Sunday, October 31, 2004


I attended a purchasing / logistics meeting on October 10. It was the "annual state of the market barometer" discussion. The speaker was an analyst at an investment / merchant unit of a big bank. He predicted that for one dollar you will receive 7.09 SEK (Swedish currency) in September 2005. Today is already under this level at SEK 7.02. If you look at the USD to SEK over one year period you will get an average of around 7.47 with a high of 7.94 and a low of 7.04. Here is an excerpt from John Mauldin's article, Premise #3: A Falling Dollar:

Speaking of ebb and flow, the dollar is not on some permanent downward path. It will find a bottom, probably ridiculously low, the trade deficit thing will get sorted out and then the dollar will start to rise. As an example, I think Europe has more long term structural problems than the US (I am speaking in terms of decades, not years) and would not be surprised to see the dollar and the euro at parity in 10-15-20 years. (, 10/29/04.)

More thoughts on other currencies. What will the ban on paprika do to the Hungarian economy? Will I get more Forints when I go to the Forex exchange next week?

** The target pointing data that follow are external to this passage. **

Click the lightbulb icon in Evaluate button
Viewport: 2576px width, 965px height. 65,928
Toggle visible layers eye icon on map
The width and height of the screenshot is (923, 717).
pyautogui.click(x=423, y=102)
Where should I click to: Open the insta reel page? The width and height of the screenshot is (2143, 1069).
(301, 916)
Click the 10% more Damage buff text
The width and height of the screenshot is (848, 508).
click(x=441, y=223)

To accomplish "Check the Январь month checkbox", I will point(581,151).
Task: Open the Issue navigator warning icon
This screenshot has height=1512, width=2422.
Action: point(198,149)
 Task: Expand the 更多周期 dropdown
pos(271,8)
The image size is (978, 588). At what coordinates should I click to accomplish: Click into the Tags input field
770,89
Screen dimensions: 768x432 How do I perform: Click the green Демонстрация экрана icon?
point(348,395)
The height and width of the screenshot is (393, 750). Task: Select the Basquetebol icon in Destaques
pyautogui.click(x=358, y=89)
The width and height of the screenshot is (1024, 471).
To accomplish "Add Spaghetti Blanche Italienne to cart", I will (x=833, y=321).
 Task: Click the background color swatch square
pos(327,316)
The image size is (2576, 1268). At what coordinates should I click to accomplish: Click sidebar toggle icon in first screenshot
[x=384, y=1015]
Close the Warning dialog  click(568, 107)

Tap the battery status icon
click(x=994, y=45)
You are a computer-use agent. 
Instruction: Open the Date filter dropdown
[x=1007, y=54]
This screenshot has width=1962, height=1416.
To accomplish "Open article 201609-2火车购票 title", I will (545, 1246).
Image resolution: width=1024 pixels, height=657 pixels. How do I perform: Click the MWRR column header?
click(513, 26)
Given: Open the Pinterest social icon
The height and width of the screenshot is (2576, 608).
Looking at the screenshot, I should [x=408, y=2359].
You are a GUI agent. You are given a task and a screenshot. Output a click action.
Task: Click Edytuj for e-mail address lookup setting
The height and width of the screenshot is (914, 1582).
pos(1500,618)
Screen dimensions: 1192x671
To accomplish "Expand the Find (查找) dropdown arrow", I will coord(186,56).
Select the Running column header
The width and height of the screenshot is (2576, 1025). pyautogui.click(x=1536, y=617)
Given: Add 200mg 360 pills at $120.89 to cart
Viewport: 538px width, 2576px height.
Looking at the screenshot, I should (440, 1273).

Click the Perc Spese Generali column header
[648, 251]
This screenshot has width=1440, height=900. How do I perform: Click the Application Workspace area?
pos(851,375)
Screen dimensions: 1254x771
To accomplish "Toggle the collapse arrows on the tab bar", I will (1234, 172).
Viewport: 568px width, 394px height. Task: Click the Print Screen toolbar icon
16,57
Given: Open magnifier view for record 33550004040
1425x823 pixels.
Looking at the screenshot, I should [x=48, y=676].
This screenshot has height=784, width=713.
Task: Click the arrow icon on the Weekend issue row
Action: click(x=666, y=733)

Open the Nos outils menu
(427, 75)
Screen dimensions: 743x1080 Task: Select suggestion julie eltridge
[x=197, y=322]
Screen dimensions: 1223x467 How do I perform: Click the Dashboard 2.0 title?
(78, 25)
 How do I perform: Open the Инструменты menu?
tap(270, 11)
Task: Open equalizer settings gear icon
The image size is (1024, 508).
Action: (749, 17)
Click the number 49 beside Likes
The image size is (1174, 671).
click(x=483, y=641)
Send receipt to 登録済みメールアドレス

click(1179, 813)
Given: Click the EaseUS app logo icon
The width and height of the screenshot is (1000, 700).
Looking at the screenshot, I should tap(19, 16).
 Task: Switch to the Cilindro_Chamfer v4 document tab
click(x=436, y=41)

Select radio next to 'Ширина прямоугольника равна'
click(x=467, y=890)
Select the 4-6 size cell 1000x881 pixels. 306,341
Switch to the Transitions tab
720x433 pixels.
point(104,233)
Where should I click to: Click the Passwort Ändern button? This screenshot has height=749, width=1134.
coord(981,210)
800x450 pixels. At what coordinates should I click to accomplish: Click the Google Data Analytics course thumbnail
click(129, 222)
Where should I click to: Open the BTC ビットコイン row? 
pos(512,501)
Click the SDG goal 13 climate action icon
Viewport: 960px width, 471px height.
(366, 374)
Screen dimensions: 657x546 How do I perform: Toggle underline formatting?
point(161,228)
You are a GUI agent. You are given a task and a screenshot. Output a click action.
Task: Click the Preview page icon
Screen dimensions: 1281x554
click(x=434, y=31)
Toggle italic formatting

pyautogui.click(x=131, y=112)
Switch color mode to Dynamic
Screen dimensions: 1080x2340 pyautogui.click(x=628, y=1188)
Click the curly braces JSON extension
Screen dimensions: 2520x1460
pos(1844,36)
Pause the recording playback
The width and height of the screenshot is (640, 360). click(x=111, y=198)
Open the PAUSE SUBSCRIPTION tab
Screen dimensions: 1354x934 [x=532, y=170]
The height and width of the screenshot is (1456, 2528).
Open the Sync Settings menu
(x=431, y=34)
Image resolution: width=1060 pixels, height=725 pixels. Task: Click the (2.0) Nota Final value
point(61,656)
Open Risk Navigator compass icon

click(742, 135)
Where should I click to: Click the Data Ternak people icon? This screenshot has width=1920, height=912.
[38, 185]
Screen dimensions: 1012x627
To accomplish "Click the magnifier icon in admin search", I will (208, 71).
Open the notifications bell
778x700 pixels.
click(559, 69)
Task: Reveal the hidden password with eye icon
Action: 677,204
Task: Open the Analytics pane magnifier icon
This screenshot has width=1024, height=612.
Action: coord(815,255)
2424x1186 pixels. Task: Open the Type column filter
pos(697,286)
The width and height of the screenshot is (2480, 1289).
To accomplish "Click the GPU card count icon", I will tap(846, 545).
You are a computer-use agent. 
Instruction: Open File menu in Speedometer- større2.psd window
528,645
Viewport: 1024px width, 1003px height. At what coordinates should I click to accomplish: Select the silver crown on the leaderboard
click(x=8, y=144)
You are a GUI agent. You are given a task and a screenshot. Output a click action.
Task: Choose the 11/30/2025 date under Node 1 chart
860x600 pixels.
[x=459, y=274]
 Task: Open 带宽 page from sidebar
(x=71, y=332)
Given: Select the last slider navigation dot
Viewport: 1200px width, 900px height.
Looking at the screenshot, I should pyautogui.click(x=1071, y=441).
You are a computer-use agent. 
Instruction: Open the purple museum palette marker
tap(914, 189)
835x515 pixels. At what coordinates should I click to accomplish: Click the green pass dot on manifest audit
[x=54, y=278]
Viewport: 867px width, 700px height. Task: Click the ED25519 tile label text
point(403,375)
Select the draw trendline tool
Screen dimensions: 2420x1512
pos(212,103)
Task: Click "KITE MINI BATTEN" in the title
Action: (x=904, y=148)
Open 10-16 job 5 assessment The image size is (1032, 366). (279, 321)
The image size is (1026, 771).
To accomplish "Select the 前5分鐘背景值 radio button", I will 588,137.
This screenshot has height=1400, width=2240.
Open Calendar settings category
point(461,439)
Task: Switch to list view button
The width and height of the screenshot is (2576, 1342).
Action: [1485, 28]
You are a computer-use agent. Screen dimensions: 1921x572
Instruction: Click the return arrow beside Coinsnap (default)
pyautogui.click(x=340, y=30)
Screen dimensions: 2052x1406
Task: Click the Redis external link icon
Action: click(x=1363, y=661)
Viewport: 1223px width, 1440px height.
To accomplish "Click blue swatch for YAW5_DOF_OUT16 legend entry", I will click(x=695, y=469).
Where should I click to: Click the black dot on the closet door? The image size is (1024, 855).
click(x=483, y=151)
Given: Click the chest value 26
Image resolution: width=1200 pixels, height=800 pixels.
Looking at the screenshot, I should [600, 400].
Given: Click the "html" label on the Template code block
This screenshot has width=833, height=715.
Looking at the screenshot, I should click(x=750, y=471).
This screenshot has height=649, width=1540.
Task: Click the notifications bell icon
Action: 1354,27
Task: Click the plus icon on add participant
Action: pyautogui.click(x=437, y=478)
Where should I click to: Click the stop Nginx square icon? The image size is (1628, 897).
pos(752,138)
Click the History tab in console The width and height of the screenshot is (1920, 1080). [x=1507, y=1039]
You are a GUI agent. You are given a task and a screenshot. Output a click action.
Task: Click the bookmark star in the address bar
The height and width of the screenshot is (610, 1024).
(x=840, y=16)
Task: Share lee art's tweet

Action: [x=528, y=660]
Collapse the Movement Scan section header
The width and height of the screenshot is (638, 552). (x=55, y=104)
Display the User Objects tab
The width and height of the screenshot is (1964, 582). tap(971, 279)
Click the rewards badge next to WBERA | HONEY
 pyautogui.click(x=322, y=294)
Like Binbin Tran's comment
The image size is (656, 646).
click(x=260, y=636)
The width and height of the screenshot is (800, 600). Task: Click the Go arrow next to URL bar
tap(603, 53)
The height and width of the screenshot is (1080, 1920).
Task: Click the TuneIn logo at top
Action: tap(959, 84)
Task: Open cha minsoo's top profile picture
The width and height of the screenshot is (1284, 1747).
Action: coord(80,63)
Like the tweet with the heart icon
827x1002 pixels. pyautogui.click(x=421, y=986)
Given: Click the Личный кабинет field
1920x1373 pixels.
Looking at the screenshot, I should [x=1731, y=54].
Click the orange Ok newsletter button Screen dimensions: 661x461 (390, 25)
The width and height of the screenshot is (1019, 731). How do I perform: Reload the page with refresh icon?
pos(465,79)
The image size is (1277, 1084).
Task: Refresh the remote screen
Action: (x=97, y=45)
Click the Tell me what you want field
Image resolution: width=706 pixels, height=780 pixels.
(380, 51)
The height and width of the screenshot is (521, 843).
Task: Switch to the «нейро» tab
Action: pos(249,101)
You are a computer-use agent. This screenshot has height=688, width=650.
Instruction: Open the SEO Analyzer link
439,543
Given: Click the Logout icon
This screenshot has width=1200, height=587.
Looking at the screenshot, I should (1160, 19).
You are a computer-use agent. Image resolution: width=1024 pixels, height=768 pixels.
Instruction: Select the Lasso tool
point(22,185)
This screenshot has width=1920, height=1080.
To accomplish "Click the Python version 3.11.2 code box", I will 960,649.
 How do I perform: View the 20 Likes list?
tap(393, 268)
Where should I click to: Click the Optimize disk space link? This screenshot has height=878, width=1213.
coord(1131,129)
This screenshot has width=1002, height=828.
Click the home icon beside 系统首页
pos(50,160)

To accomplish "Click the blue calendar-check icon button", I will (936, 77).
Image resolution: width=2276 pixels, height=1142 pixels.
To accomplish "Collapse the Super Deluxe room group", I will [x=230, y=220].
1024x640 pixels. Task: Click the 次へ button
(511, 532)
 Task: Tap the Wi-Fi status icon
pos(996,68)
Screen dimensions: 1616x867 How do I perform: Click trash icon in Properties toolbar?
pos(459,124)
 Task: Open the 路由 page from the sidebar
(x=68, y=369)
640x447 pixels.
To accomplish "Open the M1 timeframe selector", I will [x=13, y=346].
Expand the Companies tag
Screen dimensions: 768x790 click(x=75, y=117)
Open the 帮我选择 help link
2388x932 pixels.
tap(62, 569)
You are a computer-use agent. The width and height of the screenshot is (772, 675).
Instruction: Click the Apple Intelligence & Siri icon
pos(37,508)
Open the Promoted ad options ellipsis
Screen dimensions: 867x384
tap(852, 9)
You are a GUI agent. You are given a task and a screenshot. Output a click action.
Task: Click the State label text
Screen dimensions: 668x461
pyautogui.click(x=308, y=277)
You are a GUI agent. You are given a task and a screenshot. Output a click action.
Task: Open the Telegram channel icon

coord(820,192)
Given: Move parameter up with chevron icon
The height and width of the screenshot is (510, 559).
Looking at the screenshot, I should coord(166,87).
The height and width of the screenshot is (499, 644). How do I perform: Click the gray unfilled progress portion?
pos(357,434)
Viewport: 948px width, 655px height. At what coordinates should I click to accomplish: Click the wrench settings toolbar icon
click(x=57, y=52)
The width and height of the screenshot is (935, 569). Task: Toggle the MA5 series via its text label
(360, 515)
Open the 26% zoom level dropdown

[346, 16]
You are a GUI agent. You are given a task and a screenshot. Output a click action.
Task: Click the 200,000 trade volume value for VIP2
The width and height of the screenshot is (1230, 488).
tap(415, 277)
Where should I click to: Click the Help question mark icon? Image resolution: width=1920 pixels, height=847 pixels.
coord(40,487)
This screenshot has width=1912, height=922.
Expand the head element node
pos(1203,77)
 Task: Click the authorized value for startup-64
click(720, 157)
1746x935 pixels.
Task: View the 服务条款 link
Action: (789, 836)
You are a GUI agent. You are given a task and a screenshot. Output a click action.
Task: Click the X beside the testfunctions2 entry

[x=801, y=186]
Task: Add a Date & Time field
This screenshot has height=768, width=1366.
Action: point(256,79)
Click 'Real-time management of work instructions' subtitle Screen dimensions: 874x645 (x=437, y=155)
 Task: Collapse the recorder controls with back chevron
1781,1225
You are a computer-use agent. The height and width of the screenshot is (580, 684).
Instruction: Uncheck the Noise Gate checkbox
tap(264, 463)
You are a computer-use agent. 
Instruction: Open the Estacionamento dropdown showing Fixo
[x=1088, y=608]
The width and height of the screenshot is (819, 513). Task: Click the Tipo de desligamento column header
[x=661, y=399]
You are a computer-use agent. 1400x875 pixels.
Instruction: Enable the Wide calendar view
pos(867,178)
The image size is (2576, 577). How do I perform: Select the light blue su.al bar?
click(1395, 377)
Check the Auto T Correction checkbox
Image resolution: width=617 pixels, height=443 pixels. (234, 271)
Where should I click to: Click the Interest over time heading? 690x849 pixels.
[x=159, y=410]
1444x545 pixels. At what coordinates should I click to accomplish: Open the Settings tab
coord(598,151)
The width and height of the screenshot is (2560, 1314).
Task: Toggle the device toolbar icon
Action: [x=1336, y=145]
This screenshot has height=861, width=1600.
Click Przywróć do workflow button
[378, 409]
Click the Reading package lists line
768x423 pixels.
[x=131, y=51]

Fidel Castro must be groggy after falling down the stairs... Here is an excerpt from Mary Murray's article, Cubans leery over dollar dumping:

Starting Nov. 8, Cuban stores and restaurants will no longer accept the American currency as legal tender. Instead, the local convertible peso becomes king, ruling over all international hard currencies, even though it carries no purchasing power off the island. (NBC News, 10/28/04.)